Scan the records below for the line with "You are a computer-use agent. Image" and the line with "You are a computer-use agent. The". Repeat those two lines and every line between them exactly, and nothing else.
BEGIN GIVEN DATA
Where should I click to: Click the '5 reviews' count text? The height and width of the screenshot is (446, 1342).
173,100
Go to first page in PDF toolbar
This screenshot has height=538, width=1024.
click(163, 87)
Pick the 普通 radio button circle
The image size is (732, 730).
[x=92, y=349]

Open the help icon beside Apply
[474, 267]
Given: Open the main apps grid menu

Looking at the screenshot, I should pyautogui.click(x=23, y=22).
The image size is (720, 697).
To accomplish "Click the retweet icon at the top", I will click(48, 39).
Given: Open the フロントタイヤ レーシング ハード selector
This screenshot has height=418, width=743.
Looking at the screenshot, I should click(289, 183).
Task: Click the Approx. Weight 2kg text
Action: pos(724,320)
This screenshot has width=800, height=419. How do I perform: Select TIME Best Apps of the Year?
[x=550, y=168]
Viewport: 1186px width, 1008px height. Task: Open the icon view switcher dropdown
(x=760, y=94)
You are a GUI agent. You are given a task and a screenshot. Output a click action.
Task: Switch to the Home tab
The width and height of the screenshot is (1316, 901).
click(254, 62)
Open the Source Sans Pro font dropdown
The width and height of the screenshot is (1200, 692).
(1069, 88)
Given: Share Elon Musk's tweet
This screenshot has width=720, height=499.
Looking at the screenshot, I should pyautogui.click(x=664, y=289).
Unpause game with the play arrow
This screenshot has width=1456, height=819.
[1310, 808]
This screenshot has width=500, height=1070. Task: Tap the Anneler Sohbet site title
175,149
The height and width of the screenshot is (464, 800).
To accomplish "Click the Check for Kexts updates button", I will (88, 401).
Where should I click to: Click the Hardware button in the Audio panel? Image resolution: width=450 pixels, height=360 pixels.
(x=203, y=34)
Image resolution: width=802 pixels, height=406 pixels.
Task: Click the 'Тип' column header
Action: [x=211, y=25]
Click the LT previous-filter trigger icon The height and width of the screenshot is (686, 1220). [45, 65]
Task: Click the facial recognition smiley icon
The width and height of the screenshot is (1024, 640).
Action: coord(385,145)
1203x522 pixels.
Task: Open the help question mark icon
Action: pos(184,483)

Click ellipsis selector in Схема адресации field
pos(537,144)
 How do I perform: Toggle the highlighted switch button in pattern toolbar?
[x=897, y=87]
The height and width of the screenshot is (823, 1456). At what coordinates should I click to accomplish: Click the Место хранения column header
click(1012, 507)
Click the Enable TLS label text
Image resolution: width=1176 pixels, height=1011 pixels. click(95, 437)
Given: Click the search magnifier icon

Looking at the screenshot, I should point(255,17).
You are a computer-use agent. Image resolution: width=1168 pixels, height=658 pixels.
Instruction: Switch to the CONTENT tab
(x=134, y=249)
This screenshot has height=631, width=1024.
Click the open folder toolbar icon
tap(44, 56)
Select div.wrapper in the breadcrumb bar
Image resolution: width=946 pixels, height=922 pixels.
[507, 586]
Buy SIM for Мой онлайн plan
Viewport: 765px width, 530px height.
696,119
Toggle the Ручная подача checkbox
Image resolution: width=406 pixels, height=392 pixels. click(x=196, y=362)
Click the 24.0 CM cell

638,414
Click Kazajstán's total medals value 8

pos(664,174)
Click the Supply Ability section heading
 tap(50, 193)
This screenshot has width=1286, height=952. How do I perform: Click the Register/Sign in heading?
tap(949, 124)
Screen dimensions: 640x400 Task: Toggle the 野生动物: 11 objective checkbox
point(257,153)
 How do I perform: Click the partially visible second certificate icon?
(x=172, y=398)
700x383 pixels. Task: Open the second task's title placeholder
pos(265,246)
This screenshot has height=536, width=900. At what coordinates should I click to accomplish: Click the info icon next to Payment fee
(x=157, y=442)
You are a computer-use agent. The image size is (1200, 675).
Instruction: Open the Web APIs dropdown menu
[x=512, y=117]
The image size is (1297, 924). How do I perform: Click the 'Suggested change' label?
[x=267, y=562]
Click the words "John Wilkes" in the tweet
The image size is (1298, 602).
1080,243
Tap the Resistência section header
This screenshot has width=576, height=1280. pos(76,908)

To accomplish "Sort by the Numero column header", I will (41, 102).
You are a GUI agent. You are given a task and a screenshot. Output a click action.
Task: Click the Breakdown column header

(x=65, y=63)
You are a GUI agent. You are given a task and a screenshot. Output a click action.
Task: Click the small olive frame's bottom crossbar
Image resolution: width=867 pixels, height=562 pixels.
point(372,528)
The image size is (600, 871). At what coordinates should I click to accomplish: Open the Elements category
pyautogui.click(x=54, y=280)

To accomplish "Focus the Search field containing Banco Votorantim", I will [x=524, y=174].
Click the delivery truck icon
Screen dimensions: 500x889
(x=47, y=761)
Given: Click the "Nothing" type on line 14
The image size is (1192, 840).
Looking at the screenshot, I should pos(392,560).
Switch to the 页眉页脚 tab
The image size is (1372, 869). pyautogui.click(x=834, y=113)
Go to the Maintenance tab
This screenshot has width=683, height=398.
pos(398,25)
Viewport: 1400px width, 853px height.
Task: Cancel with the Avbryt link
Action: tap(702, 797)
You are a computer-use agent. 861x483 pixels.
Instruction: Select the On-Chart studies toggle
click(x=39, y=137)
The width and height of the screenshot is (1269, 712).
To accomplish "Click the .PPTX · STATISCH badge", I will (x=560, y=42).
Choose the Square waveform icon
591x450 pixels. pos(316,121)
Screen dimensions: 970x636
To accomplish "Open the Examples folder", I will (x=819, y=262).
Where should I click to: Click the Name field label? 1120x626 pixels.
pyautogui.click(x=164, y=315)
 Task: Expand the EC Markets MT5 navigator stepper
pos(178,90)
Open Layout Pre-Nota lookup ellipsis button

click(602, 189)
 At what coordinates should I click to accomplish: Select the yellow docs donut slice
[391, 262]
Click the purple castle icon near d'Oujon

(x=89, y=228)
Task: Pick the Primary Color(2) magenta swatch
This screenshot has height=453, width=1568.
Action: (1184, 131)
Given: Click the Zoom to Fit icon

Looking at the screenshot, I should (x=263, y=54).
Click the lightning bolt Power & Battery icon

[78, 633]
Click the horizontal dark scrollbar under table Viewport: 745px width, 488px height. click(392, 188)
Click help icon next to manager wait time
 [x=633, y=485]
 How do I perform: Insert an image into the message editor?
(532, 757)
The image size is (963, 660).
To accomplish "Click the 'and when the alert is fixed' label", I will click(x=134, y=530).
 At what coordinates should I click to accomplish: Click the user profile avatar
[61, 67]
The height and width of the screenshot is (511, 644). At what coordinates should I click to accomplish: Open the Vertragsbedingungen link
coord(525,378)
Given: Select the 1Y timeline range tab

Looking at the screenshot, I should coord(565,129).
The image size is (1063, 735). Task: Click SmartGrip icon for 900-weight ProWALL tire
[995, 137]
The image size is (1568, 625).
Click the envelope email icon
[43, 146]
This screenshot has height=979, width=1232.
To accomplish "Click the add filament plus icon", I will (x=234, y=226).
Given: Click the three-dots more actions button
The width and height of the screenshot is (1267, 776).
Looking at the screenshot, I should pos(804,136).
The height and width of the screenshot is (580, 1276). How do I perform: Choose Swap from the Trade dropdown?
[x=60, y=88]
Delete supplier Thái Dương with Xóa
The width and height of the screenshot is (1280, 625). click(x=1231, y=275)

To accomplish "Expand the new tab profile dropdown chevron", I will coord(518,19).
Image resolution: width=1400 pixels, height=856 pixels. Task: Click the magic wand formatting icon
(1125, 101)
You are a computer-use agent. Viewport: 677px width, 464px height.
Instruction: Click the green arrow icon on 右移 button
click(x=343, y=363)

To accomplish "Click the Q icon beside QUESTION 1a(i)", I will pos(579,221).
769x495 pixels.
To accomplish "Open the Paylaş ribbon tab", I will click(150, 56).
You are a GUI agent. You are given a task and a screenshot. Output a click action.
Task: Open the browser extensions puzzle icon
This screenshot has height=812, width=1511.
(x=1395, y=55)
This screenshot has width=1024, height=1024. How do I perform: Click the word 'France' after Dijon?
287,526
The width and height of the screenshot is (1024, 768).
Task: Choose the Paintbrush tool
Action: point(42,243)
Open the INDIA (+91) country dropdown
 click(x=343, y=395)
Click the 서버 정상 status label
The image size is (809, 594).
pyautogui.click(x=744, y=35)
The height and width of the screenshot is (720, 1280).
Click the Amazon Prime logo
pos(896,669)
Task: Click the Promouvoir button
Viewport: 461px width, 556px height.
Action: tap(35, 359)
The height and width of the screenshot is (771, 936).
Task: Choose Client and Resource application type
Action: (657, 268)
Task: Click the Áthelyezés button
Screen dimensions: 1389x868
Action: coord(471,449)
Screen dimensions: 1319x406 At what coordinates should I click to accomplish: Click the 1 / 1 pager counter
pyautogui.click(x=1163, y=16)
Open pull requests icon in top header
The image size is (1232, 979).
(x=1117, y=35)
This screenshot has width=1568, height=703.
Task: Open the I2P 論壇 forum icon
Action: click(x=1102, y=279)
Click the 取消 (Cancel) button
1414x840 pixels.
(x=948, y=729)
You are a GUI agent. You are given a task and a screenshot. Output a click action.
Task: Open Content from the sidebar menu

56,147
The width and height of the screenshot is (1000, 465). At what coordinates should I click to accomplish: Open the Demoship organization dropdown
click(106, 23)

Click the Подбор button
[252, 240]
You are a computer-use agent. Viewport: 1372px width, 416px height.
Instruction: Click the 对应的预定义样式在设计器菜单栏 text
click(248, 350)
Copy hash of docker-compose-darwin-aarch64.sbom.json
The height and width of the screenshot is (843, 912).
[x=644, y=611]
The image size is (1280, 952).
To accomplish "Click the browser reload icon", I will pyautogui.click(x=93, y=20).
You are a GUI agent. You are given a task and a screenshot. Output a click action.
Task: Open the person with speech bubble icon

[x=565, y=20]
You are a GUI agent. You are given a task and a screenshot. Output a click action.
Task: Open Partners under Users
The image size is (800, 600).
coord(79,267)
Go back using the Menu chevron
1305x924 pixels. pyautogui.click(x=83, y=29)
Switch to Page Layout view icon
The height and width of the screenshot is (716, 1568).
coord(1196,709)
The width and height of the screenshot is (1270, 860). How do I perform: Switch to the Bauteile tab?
END GIVEN DATA
RESULT OF THE TASK ▸
You are a computer-use agent. Image resolution: width=1168 pixels, height=658 pixels.
Instruction: Switch to the CONTENT tab
(x=134, y=249)
This screenshot has height=631, width=1024.
Click the open folder toolbar icon
tap(44, 56)
Select div.wrapper in the breadcrumb bar
Image resolution: width=946 pixels, height=922 pixels.
[507, 586]
Buy SIM for Мой онлайн plan
Viewport: 765px width, 530px height.
696,119
Toggle the Ручная подача checkbox
Image resolution: width=406 pixels, height=392 pixels. click(x=196, y=362)
Click the 24.0 CM cell

638,414
Click Kazajstán's total medals value 8

pos(664,174)
Click the Supply Ability section heading
 tap(50, 193)
This screenshot has width=1286, height=952. How do I perform: Click the Register/Sign in heading?
tap(949, 124)
Screen dimensions: 640x400 Task: Toggle the 野生动物: 11 objective checkbox
point(257,153)
 How do I perform: Click the partially visible second certificate icon?
(x=172, y=398)
700x383 pixels. Task: Open the second task's title placeholder
pos(265,246)
This screenshot has height=536, width=900. At what coordinates should I click to accomplish: Click the info icon next to Payment fee
(x=157, y=442)
You are a computer-use agent. The image size is (1200, 675).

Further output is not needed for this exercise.